The Philippine Atlas of Biodiversity

The Philippine Atlas of Biodiversity is a biodiversity information platform implemented built upon the Atlas of Living Australia (ALA) e-infrastructure. PhAB aims to support comprehensive collaborative research, environmental monitoring, information dissemination, biosecurity activities, and long-term conservation planning. This aids in educating Filipinos both in-school and out-of-school on the state of Philippine biodiversity and on the importance of an individual's contribution to conservation efforts.

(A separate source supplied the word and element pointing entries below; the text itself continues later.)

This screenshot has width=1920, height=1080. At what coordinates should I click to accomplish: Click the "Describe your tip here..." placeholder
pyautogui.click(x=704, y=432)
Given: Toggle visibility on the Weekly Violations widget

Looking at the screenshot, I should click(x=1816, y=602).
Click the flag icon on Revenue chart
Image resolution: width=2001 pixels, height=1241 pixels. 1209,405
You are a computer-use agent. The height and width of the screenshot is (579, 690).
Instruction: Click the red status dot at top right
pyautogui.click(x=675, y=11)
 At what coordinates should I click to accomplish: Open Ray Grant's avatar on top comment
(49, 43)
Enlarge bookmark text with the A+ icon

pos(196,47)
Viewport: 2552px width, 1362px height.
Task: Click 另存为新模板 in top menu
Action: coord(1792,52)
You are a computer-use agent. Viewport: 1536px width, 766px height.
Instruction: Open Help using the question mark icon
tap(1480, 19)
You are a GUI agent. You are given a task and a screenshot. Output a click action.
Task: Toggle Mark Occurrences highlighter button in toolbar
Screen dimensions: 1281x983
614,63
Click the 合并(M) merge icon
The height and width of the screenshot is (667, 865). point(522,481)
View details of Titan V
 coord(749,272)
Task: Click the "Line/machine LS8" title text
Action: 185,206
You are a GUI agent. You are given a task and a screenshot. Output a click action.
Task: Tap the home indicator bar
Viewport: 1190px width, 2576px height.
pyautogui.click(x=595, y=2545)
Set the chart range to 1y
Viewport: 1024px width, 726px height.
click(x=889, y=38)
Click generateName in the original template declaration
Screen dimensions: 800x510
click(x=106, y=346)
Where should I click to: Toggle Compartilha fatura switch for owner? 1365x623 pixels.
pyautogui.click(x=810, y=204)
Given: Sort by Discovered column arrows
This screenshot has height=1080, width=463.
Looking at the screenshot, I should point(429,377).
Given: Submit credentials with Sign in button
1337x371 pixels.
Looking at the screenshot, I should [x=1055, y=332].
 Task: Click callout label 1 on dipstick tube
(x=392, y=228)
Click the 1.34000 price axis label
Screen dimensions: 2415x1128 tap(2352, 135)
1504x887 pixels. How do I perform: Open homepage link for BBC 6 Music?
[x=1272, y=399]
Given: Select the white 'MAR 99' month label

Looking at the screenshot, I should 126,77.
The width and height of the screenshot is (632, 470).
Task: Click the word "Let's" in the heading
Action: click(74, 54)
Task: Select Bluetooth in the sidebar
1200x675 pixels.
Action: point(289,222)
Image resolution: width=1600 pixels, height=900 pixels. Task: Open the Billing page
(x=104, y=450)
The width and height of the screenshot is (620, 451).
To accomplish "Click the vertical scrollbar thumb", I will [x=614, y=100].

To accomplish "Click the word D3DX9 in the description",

PhAB provides online access to information about the Philippines mega-diverse resources enabling high quality research and innovation outcomes to address national and global challenges.

Project Team

United Kingdom

School of Computer Science, University of Manchester Principal Investigator: Prof. Sophia Ananiadou
Researchers: Dr. Nhung Nguyen, Dr. Axel Soto, Mr. Paul Thompson.

Philippines

Department of Physical Sciences and Mathematics, University of the Philippines Manila Principal Investigator: Prof. Marilou Nicolas

Department of Computer Science, University of the Philippines Diliman Co-Investigator: Dr. Prospero Naval

Biodiversity Management Bureau, Department of Environment and Natural Resources Co-Investigator: Dr. Vincent Hilomen

Funding

This project is being funded by the British Council for two years from March 31, 2015.